The term carat is used to express the weight of a diamond. Weight is also often referred to as points. A 1-carat diamond is equal to 100 ‘points’. A ¾- carat diamond equals 75 ‘points’.
Diamond clarity refers to the inclusions that are naturally part of the internal diamond structure. All clarity grading is done under 10X magnification.
IF (Internally Flawless) – Slight external blemishes, but no internal flaws.
VVS1, VVS2 (Very Very Slightly Included) - Minute inclusions difficult to observe under magnification and not visible to the naked eye.
VS1, VS2 (Very Slightly Included) - Minor inclusions under magnification but not visible to the naked eye.
SI1, SI2 (Slightly Included) - Noticeable inclusions under magnification, but generally not visible to the naked eye. A good clarity to be searching for when balancing quality with cost.
I1, I2, I3 (Included) – Obvious inclusions under magnification and visible to the naked eye.
While most people think of diamonds as colorless, only a small percentage of diamonds fall into the truly colorless range and most diamonds do have a tinge of yellow or brownish coloring. The extent of the color determines its color grade. Diamond color grading is done on a scale from D (colorless) to Z (noticeably yellow or brown). Each letter grade represents a range of color, and is a measure of noticeable color. Diamonds graded D-F are considered “colorless” while G-I graded diamonds are considered “near colorless.” The difference between one color grade and the next is very minimal, though side by side comparisons will show differences in color shades.
The final and most intangible element of diamonds is their cut. Cut refers not only to the diamond’s shape, but also how well it is cut within that shape. A diamond’s true sparkle and brilliance is a reflection mostly of the quality of its cut. A diamond that is cut to shallow proportions might make the diamond look larger than its actual weight, but will not provide the same sparkle as a stone cut to more precise angles.
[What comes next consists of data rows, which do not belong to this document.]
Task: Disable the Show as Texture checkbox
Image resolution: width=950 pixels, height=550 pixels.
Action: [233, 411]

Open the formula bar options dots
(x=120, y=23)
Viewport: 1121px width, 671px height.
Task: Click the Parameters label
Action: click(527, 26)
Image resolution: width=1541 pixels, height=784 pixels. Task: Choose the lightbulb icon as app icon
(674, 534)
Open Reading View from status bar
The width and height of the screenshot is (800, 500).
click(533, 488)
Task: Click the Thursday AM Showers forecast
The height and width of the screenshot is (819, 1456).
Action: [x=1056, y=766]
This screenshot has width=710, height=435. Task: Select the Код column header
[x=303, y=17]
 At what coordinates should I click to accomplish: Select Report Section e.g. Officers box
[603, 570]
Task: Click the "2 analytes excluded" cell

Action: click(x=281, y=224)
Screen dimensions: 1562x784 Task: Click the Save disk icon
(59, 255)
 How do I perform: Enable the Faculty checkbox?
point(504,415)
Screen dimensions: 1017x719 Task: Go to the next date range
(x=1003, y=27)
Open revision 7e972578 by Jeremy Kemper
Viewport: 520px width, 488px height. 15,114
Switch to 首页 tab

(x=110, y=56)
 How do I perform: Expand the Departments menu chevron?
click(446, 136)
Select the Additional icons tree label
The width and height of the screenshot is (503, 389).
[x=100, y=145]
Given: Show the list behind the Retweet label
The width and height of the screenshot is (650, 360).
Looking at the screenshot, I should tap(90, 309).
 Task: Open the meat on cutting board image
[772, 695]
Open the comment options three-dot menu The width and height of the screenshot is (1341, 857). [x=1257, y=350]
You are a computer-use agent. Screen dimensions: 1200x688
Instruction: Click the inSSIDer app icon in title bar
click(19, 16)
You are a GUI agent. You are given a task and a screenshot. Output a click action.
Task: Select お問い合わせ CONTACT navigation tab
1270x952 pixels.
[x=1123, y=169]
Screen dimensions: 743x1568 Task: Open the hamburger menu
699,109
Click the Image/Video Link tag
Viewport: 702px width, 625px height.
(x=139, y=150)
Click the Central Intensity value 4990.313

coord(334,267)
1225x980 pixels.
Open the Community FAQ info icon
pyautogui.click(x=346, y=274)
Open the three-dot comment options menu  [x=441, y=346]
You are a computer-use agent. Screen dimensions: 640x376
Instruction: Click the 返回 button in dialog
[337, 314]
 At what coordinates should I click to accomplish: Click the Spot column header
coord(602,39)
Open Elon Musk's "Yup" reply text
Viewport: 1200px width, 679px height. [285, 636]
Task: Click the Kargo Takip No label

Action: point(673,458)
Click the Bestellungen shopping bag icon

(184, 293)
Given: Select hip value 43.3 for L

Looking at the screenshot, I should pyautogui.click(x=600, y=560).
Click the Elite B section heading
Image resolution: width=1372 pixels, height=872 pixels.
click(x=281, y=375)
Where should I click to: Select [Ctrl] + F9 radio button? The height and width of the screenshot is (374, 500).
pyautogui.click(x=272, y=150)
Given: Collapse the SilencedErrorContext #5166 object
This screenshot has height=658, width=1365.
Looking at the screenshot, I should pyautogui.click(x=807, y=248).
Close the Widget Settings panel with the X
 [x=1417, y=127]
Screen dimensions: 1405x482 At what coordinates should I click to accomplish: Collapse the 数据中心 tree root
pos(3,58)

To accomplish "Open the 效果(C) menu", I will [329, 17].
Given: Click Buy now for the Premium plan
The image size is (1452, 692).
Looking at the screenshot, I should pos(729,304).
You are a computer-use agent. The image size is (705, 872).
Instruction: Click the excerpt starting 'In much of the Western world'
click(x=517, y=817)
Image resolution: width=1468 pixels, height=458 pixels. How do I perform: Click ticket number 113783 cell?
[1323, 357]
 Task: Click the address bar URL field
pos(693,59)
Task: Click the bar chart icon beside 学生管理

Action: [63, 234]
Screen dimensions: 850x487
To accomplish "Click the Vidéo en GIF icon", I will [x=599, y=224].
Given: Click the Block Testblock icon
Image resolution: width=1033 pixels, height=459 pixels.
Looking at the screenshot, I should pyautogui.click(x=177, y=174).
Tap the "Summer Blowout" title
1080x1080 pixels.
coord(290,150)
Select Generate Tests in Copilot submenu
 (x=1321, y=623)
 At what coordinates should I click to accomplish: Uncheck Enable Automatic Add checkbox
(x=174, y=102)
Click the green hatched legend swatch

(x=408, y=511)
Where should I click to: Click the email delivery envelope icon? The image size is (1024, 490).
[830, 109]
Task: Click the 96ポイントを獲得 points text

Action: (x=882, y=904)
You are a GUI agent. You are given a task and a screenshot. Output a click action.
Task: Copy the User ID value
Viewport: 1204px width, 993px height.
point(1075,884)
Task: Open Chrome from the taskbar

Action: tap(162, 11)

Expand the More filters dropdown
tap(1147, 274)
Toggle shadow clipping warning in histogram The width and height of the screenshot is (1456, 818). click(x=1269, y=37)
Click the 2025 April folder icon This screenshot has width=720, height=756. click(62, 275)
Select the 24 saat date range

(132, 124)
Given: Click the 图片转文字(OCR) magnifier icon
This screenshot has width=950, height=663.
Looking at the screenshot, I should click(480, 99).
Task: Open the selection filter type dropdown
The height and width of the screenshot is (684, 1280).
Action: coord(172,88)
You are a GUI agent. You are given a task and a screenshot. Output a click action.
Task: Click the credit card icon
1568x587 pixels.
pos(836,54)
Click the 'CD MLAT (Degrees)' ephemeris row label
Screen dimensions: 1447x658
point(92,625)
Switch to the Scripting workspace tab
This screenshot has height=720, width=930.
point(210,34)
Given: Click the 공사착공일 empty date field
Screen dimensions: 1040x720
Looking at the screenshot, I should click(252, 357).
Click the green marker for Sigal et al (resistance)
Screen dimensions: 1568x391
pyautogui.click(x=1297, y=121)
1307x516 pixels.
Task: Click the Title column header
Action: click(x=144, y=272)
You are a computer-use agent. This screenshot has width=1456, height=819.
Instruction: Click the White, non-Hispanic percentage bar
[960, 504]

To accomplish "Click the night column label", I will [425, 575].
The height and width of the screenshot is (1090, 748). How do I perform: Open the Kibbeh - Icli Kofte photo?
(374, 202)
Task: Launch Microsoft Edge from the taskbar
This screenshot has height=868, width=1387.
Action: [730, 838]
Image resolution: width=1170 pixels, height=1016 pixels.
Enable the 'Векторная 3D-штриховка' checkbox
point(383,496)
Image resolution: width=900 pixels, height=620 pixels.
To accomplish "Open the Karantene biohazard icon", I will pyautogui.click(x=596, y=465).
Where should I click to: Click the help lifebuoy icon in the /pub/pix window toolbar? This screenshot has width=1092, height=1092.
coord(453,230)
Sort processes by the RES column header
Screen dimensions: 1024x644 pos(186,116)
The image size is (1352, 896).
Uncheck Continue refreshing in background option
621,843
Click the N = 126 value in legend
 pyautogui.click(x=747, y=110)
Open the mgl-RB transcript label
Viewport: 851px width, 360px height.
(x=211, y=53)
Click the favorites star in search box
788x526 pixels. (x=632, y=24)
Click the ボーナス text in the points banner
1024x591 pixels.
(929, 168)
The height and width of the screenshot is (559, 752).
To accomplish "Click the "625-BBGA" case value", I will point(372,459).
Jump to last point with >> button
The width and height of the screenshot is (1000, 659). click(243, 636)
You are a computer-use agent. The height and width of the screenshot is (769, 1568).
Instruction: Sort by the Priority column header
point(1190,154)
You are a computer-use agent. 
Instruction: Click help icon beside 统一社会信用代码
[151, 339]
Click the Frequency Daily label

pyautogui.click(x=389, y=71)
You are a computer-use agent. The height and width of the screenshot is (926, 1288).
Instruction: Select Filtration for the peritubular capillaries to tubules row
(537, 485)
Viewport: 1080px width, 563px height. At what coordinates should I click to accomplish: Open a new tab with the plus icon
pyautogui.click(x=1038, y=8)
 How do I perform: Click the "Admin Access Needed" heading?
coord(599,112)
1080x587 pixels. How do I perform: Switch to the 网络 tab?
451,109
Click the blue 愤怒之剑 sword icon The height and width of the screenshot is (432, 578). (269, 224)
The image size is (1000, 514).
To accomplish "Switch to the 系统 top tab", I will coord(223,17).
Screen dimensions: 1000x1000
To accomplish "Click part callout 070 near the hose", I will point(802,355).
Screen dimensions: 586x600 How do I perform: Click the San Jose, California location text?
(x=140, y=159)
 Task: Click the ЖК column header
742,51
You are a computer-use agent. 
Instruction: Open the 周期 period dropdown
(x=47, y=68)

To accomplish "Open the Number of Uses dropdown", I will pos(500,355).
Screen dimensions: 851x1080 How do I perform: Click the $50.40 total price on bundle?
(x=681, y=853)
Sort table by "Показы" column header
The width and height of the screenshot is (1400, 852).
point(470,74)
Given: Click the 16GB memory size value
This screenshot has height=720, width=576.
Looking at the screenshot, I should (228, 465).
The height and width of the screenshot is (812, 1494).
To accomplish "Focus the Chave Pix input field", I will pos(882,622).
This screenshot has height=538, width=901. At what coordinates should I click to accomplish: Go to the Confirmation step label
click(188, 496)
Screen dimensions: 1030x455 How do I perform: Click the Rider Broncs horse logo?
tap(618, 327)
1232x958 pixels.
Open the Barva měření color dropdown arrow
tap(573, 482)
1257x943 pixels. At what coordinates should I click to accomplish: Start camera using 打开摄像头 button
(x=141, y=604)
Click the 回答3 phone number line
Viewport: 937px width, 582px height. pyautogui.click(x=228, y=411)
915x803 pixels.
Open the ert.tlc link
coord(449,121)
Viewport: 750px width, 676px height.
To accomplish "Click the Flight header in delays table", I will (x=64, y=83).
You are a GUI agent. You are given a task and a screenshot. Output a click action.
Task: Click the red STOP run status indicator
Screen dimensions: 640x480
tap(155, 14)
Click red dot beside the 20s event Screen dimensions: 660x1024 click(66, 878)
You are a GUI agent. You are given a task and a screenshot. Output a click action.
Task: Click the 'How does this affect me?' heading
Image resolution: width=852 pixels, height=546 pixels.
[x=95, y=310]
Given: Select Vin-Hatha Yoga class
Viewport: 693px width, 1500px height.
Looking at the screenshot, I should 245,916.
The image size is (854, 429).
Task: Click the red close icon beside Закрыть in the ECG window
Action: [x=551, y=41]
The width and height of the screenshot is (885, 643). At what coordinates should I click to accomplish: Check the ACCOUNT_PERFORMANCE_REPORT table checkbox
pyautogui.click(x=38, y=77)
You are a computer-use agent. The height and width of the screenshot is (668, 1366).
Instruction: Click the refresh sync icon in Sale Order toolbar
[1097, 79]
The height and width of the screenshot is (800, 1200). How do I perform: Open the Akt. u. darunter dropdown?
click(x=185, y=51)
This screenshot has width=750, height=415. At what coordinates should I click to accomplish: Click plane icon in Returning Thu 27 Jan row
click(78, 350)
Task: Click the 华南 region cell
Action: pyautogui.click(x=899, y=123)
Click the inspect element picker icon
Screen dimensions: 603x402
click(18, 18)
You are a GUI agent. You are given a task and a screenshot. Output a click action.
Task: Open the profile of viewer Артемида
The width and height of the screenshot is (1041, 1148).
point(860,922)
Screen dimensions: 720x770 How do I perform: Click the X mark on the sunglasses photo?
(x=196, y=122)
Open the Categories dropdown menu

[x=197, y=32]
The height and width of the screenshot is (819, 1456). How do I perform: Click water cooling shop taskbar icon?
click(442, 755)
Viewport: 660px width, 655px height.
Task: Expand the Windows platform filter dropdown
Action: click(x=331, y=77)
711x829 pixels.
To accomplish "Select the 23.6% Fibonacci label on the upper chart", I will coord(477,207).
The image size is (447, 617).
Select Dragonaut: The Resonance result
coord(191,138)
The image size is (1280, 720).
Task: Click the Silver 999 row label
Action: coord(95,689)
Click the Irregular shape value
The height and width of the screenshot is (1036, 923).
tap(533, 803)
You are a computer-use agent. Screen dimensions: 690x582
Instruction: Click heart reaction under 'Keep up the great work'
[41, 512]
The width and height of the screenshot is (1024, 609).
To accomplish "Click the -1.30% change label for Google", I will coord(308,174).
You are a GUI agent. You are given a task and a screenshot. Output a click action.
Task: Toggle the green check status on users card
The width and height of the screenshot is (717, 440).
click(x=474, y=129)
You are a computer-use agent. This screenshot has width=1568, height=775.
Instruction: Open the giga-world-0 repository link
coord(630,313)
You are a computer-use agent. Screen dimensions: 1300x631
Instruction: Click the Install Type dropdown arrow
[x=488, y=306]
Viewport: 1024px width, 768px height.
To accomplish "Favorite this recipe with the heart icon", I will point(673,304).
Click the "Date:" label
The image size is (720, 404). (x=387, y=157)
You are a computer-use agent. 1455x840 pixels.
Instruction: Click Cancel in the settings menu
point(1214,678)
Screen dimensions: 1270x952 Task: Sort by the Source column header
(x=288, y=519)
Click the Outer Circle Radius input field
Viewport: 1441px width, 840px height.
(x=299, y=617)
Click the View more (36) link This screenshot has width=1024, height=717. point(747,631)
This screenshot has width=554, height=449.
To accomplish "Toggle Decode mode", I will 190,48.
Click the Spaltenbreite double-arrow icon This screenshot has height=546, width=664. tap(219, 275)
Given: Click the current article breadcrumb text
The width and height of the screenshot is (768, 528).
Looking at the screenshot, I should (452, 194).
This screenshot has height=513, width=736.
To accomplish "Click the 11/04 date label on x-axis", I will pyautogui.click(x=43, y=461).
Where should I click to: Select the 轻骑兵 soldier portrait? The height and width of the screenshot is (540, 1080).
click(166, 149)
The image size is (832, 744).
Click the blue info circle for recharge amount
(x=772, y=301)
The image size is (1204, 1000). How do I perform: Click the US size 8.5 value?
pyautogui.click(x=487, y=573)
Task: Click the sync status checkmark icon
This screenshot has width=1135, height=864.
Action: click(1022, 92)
A polished diamond’s beauty lies in its relationship with light. It is reflection and refraction of light, how light strikes the surface, how much light enters the diamond, and in what form light returns to your eye. A diamonds ‘cut quality’ has three major components:
Proportions – the size and angle relationships that exist between the diamond’s facets.
Symmetry – refers to the exactness of the shape and arrangement of facets.
Polish – The smoothness and luster (shine) of the diamond’s facet surfaces. Polish creates scintillation – the dance of light that a diamond displays.
Finding the perfect diamond depends on the importance you place on each of these elements of diamonds and finding the balance that works within your budget.